Die Auswertung kommt überwiegend zu einem positiven Ergebnis. Kritisiert wird vor allem das umständliche Genehmigungsverfahren. Hervorzuheben ist aber die Einschätzung, dass die genannten drei Hauptziele des Projekts als richtungsweisend eingestuft werden und die konfessionelle Kooperation für den interkonfessionellen Dialog von hoher Bedeutung ist. Darüber hinaus ist bemerkenswert, dass gerade der konfessionell-kooperative Unterricht geeignet ist, die konfessionelle Identität der Schüler zu stärken. Zwar nur in einer Anmerkung – jedoch möglicherweise darüber hinaus – zielführend ist der Hinweis, dass bei entsprechend vorhandenem islamischen Religionsunterricht in einem weiteren Schritt auch über interreligiöse Kooperation nachgedacht werden könne.
Im Bereich der westfälischen Landeskirche gab es im Vorfeld der jetzt getroffenen Vereinbarung erste Pilotprojekte im Kirchenkreis Münster mit dem Ziel, zu einer generellen Verabredung über die konfessionelle Kooperation zu kommen. An der städtischen katholischen Ostwallgrundschule sowie der städtischen Realschule in Lüdinghausen wurde ein Schulversuch mit dem Schuljahr 2013/14 initiiert unter Begleitung durch das Pädagogische Institut sowie der religionspädagogischen Abteilung des Bistums Münster.
Es wurden mit der Fachschaft Curricula (Lehrpläne) erarbeitet, die auf die gültigen Lehrpläne beider Konfessionen Bezug nehmen, um den Schülerinnen und Schülern Unterschiede und Gemeinsamkeiten der Konfessionen bewusst zu machen. Die Klassen werden nun im gemischt-konfessionellen Klassenverband unterrichtet und der Lehrerwechsel wird bewusst verabredet. Zudem hat die westfälische Landeskirche mit dem Erzbistum Paderborn und der Bezirksregierung Detmold mehrere Pilotprojekte an Gesamtschulen initiiert, die im Wesentlichen den Vorgaben in Lüdinghausen folgen.

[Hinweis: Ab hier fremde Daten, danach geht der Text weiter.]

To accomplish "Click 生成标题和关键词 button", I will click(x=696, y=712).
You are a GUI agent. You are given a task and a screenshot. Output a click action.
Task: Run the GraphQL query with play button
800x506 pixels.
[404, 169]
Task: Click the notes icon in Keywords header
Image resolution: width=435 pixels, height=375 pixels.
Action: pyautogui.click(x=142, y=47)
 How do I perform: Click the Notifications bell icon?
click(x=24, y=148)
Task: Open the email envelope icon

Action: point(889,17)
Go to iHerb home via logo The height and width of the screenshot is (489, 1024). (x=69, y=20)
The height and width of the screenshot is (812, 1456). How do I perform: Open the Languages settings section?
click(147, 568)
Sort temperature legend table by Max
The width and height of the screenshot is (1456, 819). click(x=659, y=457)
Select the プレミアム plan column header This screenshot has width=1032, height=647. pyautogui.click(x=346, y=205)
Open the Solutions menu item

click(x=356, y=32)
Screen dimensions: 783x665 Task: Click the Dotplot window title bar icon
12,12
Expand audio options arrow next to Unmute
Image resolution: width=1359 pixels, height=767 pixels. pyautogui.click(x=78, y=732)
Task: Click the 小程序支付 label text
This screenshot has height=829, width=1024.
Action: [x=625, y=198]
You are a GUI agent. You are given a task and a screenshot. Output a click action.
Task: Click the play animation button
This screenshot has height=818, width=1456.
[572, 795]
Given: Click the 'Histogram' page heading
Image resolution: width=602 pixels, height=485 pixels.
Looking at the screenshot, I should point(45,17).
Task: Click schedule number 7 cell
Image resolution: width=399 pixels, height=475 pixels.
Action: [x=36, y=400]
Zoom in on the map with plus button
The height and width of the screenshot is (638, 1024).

Neueinführung an klare Voraussetzungen gebunden
Die jetzt getroffene Vereinbarung zwischen den Bistümern in NRW und den NRW-Landeskirchen, ab dem Schuljahr 2018/19 an allgemeinbildenden Schulen in Nordrhein-Westfalen die konfessionelle Kooperation im Religionsunterricht anzubieten, hält fest, dass eine Grundschule oder eine weiterführende Schule im Sekundar-I-Bereich, die in das neue Modell einsteigen will, dazu einen Antrag über die Schulleitung an die beiden zuständigen kirchlichen Stellen stellen muss. Gibt es von beiden Stellen einen positiven Bescheid, muss die Genehmigung der staatlichen Stelle erteilt und der Schule mitgeteilt werden.
Voraussetzungen dafür sind vor allem, dass zuvor die Fachkonferenzen den konfessionell-kooperativen Religionsunterricht befürworten, die Schulkonferenz darüber berät und entsprechende Unterrichtspläne vorliegen, die den Wechsel der Fachlehrkräfte berücksichtigen.
Die zuständigen kirchlichen Stellen sind gehalten, kooperativ Fortbildungsveranstaltungen für die einzelnen Regionen und Schulformen anzubieten, damit die beteiligten Lehrerinnen und Lehrer befähigt werden, die Intentionen der Kooperation umzusetzen.
All diese Versuche sind keine „Revolutionen“, sondern Ausdruck des gemeinsamen Bemühens beider Kirchen darum, dass auch in Zukunft Schülerinnen und Schüler die Möglichkeit erhalten, sich mit lebendiger Religion persönlich auseinanderzusetzen, um in ihrer religiösen Haltung kommunikationsfähig zu werden. Wie bisher können auf Wunsch und mit Zustimmung der betreffenden Lehrkraft auch Schülerinnen und Schüler anderer Religionen am Religionsunterricht teilnehmen.
Der Autor, Rainer Timmer, ist Leiter des Pädagogischen Instituts (PI) der Evangelischen Kirche von Westfalen.